- Problem to work on:
Your task is to give the entries back exactly, leaving nothing out.

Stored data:
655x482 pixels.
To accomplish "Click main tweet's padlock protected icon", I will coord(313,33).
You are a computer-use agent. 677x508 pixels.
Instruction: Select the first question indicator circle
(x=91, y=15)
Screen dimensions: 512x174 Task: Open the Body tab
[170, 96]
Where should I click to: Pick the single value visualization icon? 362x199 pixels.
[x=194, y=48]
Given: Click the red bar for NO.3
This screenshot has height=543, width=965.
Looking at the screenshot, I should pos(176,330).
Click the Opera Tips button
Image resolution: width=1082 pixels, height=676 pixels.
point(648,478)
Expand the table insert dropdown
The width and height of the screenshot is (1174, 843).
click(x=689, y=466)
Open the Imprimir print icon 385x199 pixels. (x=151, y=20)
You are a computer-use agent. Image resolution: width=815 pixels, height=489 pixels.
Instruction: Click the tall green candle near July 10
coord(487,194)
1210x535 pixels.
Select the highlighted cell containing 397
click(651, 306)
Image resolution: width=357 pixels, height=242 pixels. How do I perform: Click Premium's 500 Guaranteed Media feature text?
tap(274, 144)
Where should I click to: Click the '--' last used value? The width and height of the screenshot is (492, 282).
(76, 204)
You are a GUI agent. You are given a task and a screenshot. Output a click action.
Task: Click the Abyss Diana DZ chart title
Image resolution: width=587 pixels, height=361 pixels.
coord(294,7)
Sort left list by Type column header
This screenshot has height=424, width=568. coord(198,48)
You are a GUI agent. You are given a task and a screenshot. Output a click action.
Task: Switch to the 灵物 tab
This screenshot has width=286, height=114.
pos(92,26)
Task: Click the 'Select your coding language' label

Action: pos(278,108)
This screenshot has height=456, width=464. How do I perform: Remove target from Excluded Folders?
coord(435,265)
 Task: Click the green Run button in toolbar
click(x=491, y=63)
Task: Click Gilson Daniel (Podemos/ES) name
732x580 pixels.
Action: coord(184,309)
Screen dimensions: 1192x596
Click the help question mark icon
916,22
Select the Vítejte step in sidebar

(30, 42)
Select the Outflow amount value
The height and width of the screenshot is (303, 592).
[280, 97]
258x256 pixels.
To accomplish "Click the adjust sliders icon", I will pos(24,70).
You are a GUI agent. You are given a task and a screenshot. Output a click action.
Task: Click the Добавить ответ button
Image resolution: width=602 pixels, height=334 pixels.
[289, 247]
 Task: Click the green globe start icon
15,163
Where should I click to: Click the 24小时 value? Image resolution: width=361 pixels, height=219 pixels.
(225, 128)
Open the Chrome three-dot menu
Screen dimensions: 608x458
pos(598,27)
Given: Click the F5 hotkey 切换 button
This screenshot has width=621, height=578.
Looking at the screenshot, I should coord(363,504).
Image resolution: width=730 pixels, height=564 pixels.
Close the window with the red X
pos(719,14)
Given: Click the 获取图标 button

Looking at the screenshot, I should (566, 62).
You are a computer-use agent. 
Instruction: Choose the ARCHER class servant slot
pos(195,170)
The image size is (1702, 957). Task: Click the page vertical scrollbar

- Answer section:
655x482 pixels.
To accomplish "Click main tweet's padlock protected icon", I will coord(313,33).
You are a computer-use agent. 677x508 pixels.
Instruction: Select the first question indicator circle
(x=91, y=15)
Screen dimensions: 512x174 Task: Open the Body tab
[170, 96]
Where should I click to: Pick the single value visualization icon? 362x199 pixels.
[x=194, y=48]
Given: Click the red bar for NO.3
This screenshot has height=543, width=965.
Looking at the screenshot, I should pos(176,330).
Click the Opera Tips button
Image resolution: width=1082 pixels, height=676 pixels.
point(648,478)
Expand the table insert dropdown
The width and height of the screenshot is (1174, 843).
click(x=689, y=466)
Open the Imprimir print icon 385x199 pixels. (x=151, y=20)
You are a computer-use agent. Image resolution: width=815 pixels, height=489 pixels.
Instruction: Click the tall green candle near July 10
coord(487,194)
1210x535 pixels.
Select the highlighted cell containing 397
click(651, 306)
Image resolution: width=357 pixels, height=242 pixels. How do I perform: Click Premium's 500 Guaranteed Media feature text?
tap(274, 144)
Where should I click to: Click the '--' last used value? The width and height of the screenshot is (492, 282).
(76, 204)
You are a GUI agent. You are given a task and a screenshot. Output a click action.
Task: Click the Abyss Diana DZ chart title
Image resolution: width=587 pixels, height=361 pixels.
coord(294,7)
Sort left list by Type column header
This screenshot has height=424, width=568. coord(198,48)
You are a GUI agent. You are given a task and a screenshot. Output a click action.
Task: Switch to the 灵物 tab
This screenshot has width=286, height=114.
pos(92,26)
Task: Click the 'Select your coding language' label

Action: pos(278,108)
This screenshot has height=456, width=464. How do I perform: Remove target from Excluded Folders?
coord(435,265)
 Task: Click the green Run button in toolbar
click(x=491, y=63)
Task: Click Gilson Daniel (Podemos/ES) name
732x580 pixels.
Action: coord(184,309)
Screen dimensions: 1192x596
Click the help question mark icon
916,22
Select the Vítejte step in sidebar

(30, 42)
Select the Outflow amount value
The height and width of the screenshot is (303, 592).
[280, 97]
258x256 pixels.
To accomplish "Click the adjust sliders icon", I will pos(24,70).
You are a GUI agent. You are given a task and a screenshot. Output a click action.
Task: Click the Добавить ответ button
Image resolution: width=602 pixels, height=334 pixels.
[289, 247]
 Task: Click the green globe start icon
15,163
Where should I click to: Click the 24小时 value? Image resolution: width=361 pixels, height=219 pixels.
(225, 128)
Open the Chrome three-dot menu
Screen dimensions: 608x458
pos(598,27)
Given: Click the F5 hotkey 切换 button
This screenshot has width=621, height=578.
Looking at the screenshot, I should coord(363,504).
Image resolution: width=730 pixels, height=564 pixels.
Close the window with the red X
pos(719,14)
Given: Click the 获取图标 button

Looking at the screenshot, I should (566, 62).
You are a computer-use agent. 
Instruction: Choose the ARCHER class servant slot
pos(195,170)
The image size is (1702, 957). Task: Click the page vertical scrollbar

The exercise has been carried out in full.